Clearly, while housing matters, it is hardly the sole or even the main cause of inequality. Other issues – such as jobs, training, wages, benefits and taxes – are equally or more important individually, and clearly more important as a whole.
3. Inequality is up slightly since the GFC
The figures in the Report continue the story of recent years. On almost all the measures, one can see a slight rise in income inequality under the current government, enough to cancel out the slight fall under the previous government. The Gini coefficient graph (where 0 would imply income being equally shared and 100 would imply all income being held by one person) shows this clearly.
Because the rise under National cancels out the fall under Labour, New Zealand’s current level of inequality is roughly equivalent to its early-2000s level. (Describing it as ‘stable’, however, can be misleading, since policy changes, especially Working for Families, have both reduced and increased it in that time.)
Income gains have been reasonably even across the spectrum since the GFC – between 10% and 15% for most groups, with only slightly higher rates for the richest groups contributing to slightly increased inequality. Again, this is in contrast to some of the narratives around ‘skyrocketing’ inequality under the current government. Again, however, there is no progress on reducing inequality, and indeed the progress made under the previous government has been lost.
It is worth remembering that New Zealand experienced the developed world’s biggest increase in income inequality from the mid-1980s to the mid-2000s.
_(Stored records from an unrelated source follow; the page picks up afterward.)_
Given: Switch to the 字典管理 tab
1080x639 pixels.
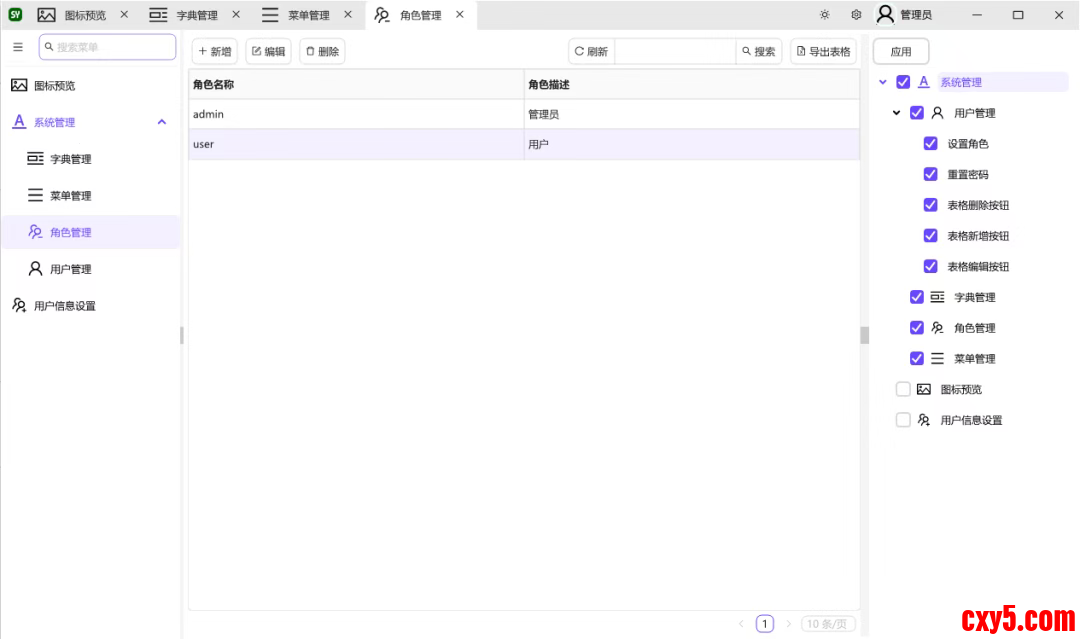Looking at the screenshot, I should tap(196, 15).
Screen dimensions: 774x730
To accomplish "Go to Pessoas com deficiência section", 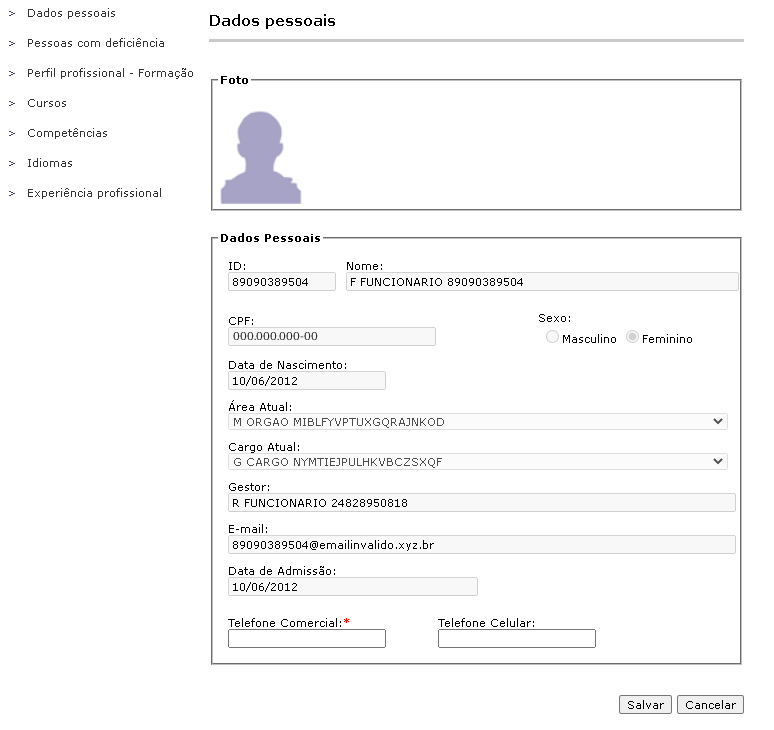I will coord(96,43).
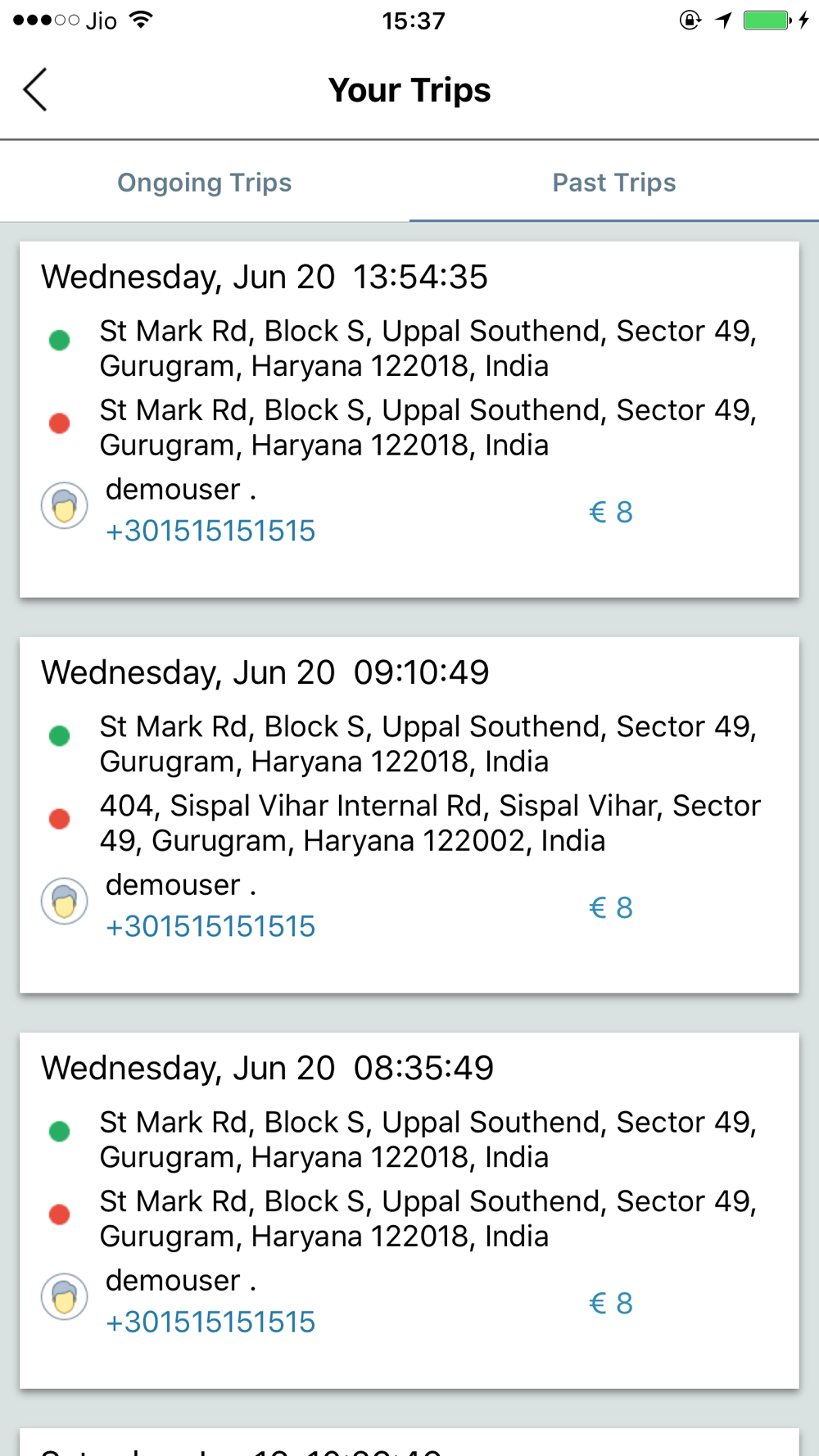Call phone number in 13:54:35 trip card

[210, 531]
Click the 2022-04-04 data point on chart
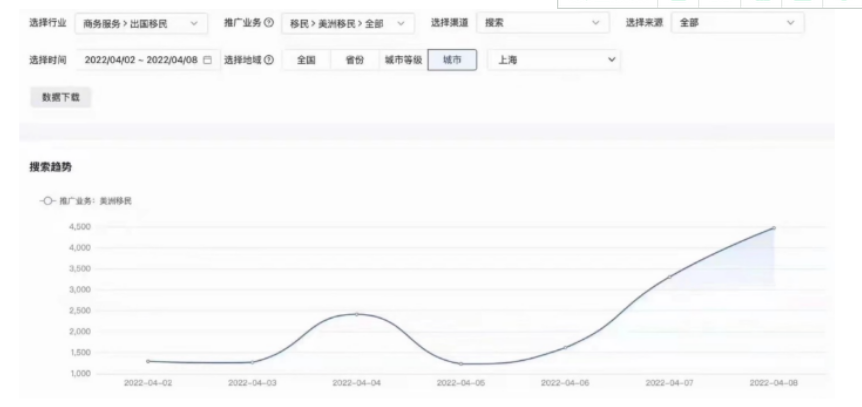Image resolution: width=862 pixels, height=407 pixels. [x=357, y=314]

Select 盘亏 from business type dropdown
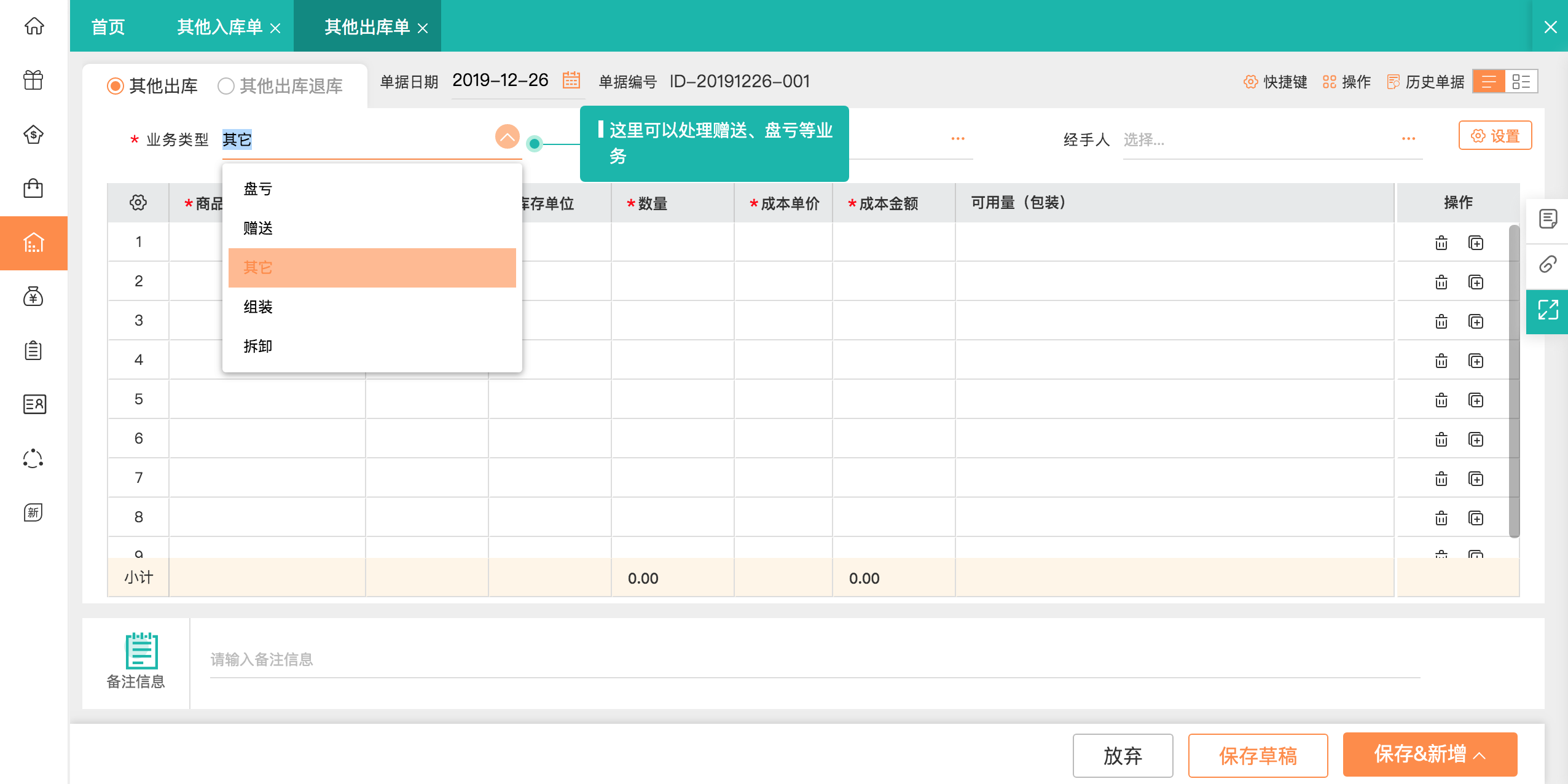258,189
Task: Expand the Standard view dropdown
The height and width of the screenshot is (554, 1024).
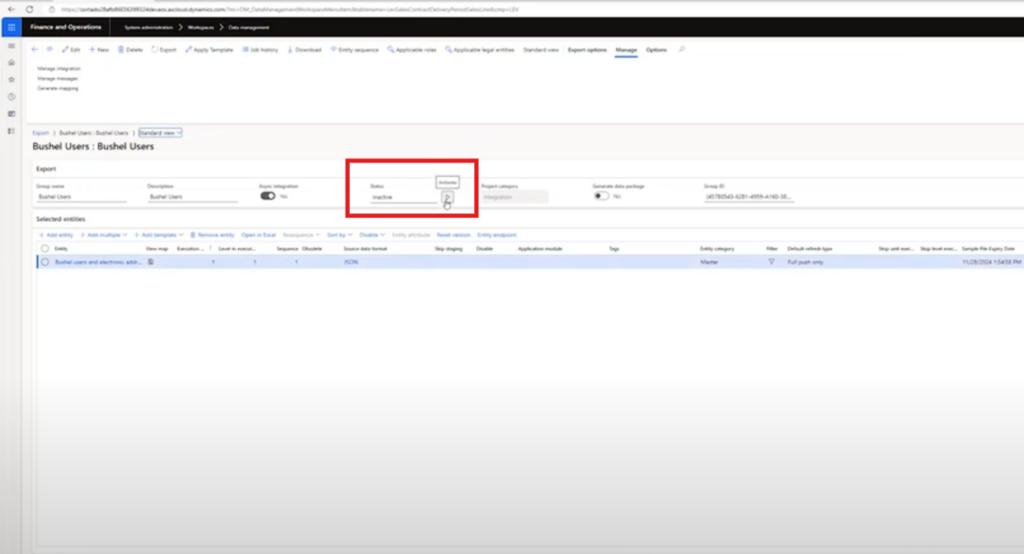Action: click(160, 132)
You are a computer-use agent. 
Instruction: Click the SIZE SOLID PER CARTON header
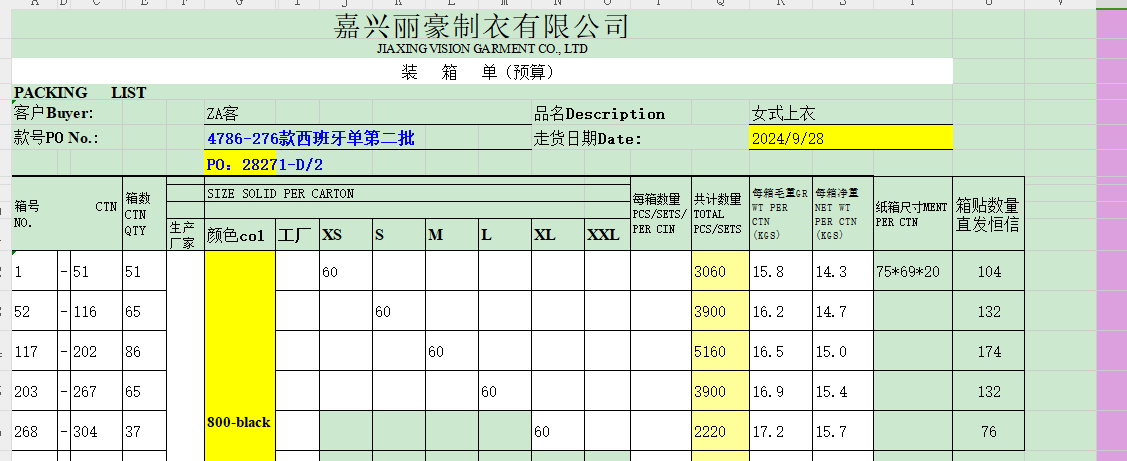[x=281, y=194]
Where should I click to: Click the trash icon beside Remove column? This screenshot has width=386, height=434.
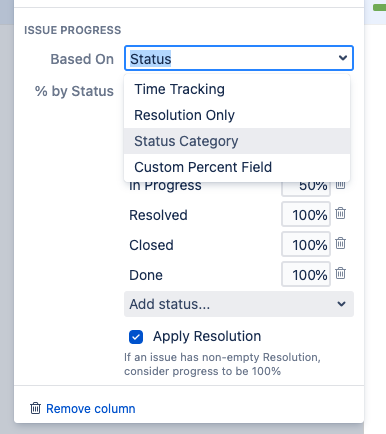(x=35, y=408)
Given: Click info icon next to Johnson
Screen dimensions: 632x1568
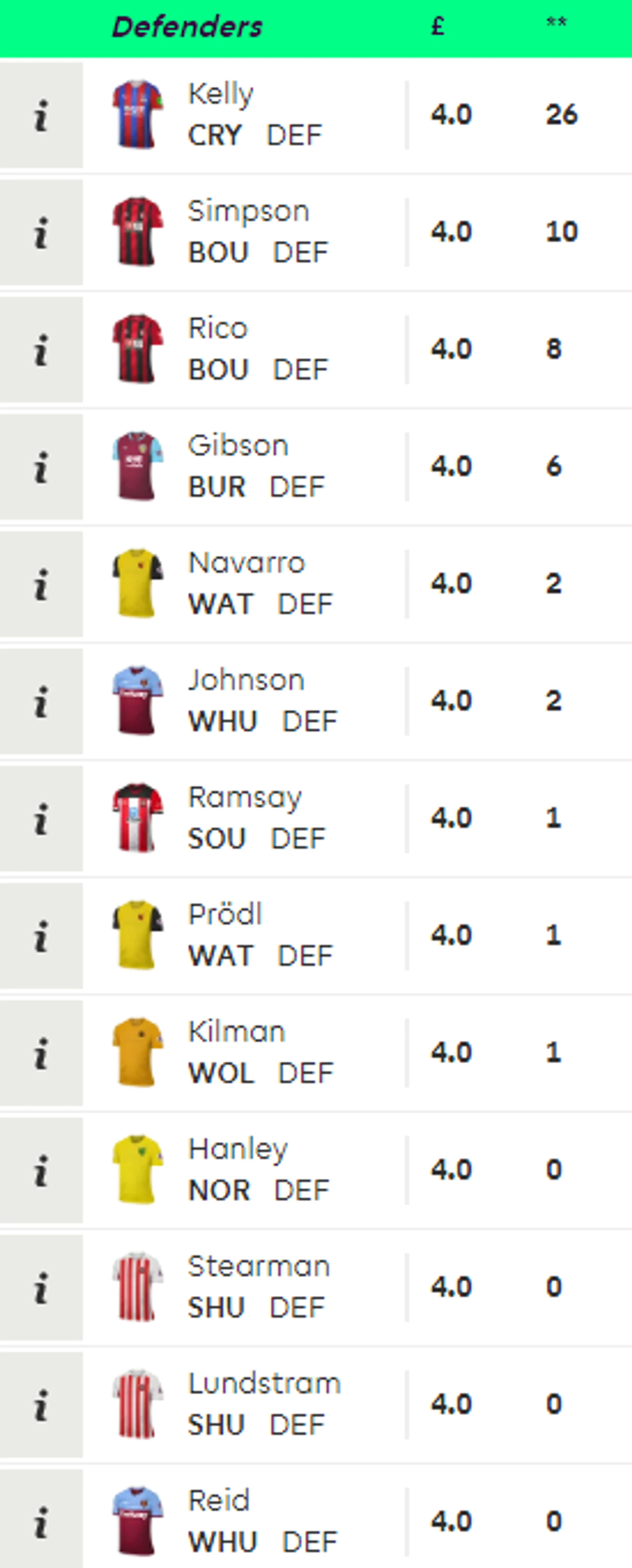Looking at the screenshot, I should click(x=41, y=701).
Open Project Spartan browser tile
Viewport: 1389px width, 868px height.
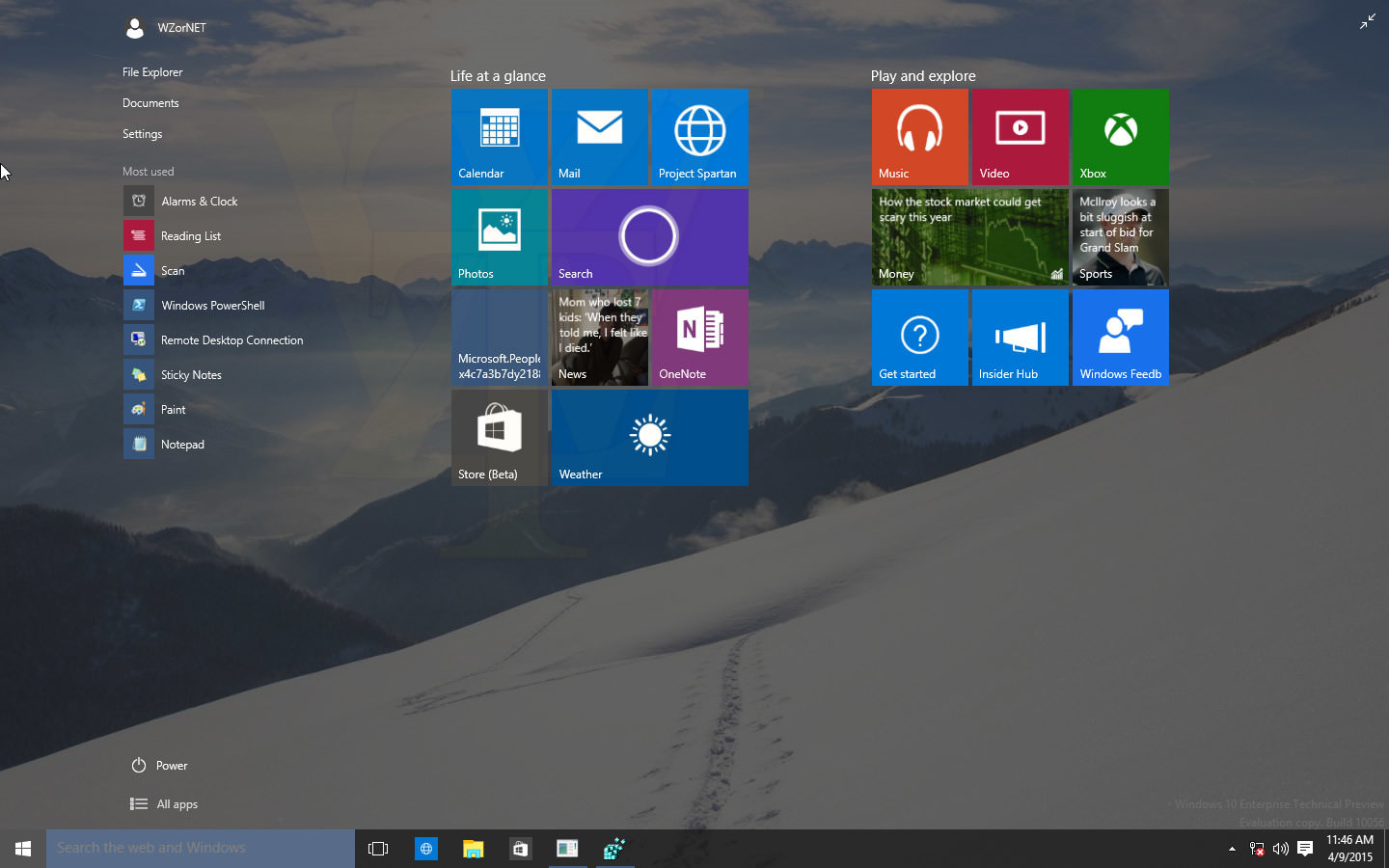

Since 1984, incomes have increased just 29% (after inflation) for the poorest tenth and 38% for the average person, but 96% for the richest tenth. Nothing has happened since the big rise in the 1980s and 1990s to rebalance the income distribution.
4. All these numbers need to be seen in the longer context
Some people will conclude from the above figures, especially those showing inequality still at its early-2000s level, that there is no issue (except the housing crisis). However, there is an equally good argument that the long-standing nature of these problems actually makes them worse.
Poverty has profound impacts on individuals, and inequality tends to damage the social fabric, increasing the social ‘distance’ between people and thus diminishing trust, cohesion, and so on. The fact that those problems have been left to compound for the last 20 years – and in particular have major effects on children that will continue throughout their life – arguably means they are worse than if they had just sprung up yesterday.